According to the Air Force documents, the president’s flight to and from Miami, Fla., totaled 4.2 hours. The Air Force documents also detail that Air Force One costs $206,377 per hour to operate, meaning the flight expenses for the trip totaled $866,615.40. Leaving aside the irony of using Air Force One for an unnecessary jaunt to discuss global warming, these documents show that taxpayers are being gouged for President Obama’s abuse of the perks of office. They should not be forced to foot the bill for his continued savaging of political opponents.
(The White House schedule for April 22 reports the president departed Washington at 10:20 a.m., gave his speech at 3:55 p.m., quickly departed Florida two hours later, and was back at the White House by 8:10 p.m.)
In his Saturday, April 18, weekly radio address, Obama said he was going to the Everglades to “talk about the way that climate change threatens our economy.” Press reports following the speech, however, suggested that he used the occasion to launch hard-hitting attacks on his political opponents, particularly those vying for the Republican presidential nomination in 2016, and those leading the opposition to his global warming agenda.
According to the New York Times, “… his trip was also intended to sharpen a political contrast with Republicans in ways that he believes will help the Democratic Party in the next presidential contest, especially in states like Florida, where the impact of climate change is already being felt in profound ways.”
Reuters reported, “He mocked Republican Senator Jim Inhofe [a leading opponent of the Obama global warming agenda] for throwing a snowball on the Senate floor during Washington’s cold winter.”
We should note here that the Secret Service has yet to respond to Judicial Watch’s April 2015 FOIA request asking for documents about the costs of providing the president security on the Miami trip. So you can bet this was another multi-million dollar four-hour trip.
As offensive as these latest junkets are, they are not actually the worst.
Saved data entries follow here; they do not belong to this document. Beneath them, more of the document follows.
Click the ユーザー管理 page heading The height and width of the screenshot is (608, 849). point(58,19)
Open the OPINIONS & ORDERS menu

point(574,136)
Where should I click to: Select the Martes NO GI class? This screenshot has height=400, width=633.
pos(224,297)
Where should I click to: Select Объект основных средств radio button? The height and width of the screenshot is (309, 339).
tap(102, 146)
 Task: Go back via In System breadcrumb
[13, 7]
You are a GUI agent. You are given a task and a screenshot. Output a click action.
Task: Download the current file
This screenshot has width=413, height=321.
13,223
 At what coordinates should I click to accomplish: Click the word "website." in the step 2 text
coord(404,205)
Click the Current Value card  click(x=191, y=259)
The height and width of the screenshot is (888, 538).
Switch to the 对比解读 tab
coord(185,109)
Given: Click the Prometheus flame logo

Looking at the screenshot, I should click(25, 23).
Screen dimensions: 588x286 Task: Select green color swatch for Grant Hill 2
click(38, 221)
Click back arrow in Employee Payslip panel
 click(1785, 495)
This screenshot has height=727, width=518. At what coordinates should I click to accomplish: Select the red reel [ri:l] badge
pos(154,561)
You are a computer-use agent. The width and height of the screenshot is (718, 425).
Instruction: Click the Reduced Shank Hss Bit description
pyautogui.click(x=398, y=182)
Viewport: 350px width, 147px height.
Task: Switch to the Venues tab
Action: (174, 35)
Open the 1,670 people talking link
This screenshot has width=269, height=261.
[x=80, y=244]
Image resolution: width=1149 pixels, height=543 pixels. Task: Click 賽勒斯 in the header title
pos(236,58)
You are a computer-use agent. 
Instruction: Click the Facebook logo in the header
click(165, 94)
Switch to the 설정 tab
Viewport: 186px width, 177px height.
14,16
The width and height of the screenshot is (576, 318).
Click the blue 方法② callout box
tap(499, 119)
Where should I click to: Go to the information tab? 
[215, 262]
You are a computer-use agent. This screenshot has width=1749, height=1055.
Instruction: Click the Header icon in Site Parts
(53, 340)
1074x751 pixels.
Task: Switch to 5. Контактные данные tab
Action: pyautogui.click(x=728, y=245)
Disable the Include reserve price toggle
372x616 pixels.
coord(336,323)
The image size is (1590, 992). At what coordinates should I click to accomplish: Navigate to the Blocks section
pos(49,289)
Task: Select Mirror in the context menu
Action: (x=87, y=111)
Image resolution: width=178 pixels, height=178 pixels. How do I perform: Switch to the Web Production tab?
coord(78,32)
The most lavish expenditure on record to date was the first lady’s Africa trip and a single Honolulu vacation, which cost taxpayers $15,885,585.30 in flight expenses alone. The single largest expense for accommodations was for Michelle Obama’s side-trip to Dublin, Ireland, during the 2013 G-8 conference in Belfast, when she and her entourage booked 30 rooms at the five-star Shelbourne Hotel, with the first lady staying in the 1,500 square-foot Princess Grace suite at a cost of $3,500 a night. The total cost to taxpayers for the Obamas’ Ireland trip was $7,921,638.66.
A look back into recent history of presidents shows just how much the current administration’s operations have gone off the rails.
Midway through the sixth year of his presidency, Obama has attended more fundraisers than George W. Bush attended in his entire presidency, including 32 fundraising visits to the high-income environs of Los Angeles County in the six years since his 2009 inauguration. Republicans George W. Bush and Ronald Reagan each had eight visits to LA County in their first six years in office. George H.W. Bush visited there 10 times. The only outlier other than Obama’s 32 visits belongs to fellow Democrat Bill Clinton, who attended 36 fundraisers in the county over the course of his two terms as president.
That’s where we are these days. Whoever the next president is, Democrat or Republican, we need to reform the abusive costs of the Imperial Presidency.